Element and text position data

»»

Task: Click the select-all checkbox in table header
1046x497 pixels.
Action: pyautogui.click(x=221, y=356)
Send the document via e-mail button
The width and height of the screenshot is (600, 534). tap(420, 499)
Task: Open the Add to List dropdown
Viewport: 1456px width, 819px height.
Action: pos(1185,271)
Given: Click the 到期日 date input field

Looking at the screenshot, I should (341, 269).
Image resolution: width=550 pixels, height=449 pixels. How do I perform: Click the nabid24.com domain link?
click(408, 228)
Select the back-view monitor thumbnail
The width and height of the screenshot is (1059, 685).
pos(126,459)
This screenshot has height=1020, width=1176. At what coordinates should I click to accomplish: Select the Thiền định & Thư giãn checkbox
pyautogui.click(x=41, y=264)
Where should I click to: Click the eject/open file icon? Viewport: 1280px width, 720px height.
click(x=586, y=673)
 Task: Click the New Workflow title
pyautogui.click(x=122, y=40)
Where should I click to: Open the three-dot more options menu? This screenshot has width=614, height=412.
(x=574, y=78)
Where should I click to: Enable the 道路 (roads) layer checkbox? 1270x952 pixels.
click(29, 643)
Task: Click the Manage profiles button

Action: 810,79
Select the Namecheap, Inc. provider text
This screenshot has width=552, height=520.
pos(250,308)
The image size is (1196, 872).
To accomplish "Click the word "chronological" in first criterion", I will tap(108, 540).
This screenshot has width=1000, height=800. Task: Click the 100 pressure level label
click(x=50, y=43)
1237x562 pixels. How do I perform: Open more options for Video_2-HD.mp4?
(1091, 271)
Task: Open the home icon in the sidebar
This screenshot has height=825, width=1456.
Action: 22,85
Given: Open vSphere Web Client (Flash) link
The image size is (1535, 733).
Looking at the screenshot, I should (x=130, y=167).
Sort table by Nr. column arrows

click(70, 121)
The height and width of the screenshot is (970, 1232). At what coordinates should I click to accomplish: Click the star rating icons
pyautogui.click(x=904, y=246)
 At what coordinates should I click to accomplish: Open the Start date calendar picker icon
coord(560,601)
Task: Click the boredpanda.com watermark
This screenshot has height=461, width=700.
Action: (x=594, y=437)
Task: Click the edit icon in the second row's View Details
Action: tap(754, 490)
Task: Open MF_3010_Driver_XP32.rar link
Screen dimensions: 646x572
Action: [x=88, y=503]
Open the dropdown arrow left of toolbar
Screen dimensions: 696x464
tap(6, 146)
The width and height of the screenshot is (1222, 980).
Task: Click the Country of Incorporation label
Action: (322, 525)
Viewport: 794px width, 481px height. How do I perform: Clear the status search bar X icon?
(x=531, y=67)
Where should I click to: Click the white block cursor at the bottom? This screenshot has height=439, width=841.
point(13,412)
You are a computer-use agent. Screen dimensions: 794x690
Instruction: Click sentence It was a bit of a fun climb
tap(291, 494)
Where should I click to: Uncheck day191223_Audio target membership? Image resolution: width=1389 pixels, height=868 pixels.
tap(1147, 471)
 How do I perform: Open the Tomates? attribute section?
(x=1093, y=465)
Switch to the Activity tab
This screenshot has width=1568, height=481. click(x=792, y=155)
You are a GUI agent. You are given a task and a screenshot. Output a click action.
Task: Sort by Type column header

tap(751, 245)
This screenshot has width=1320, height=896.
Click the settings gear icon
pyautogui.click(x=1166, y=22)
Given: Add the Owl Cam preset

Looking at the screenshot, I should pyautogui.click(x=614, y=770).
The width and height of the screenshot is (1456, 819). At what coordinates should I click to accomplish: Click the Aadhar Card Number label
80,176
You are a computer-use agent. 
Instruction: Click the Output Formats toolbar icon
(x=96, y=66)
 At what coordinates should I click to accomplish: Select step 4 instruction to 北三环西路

««

> **Problem description**:
Reproduce everything from "Task: Open MF_3010_Driver_XP32.rar link" down to "point(13,412)", swapping "status search bar" for "filter search bar" and leaving all else unchanged.

> **Result of this exercise**:
Task: Open MF_3010_Driver_XP32.rar link
Screen dimensions: 646x572
Action: [x=88, y=503]
Open the dropdown arrow left of toolbar
Screen dimensions: 696x464
tap(6, 146)
The width and height of the screenshot is (1222, 980).
Task: Click the Country of Incorporation label
Action: (322, 525)
Viewport: 794px width, 481px height. How do I perform: Clear the filter search bar X icon?
(x=531, y=67)
Where should I click to: Click the white block cursor at the bottom? This screenshot has height=439, width=841.
point(13,412)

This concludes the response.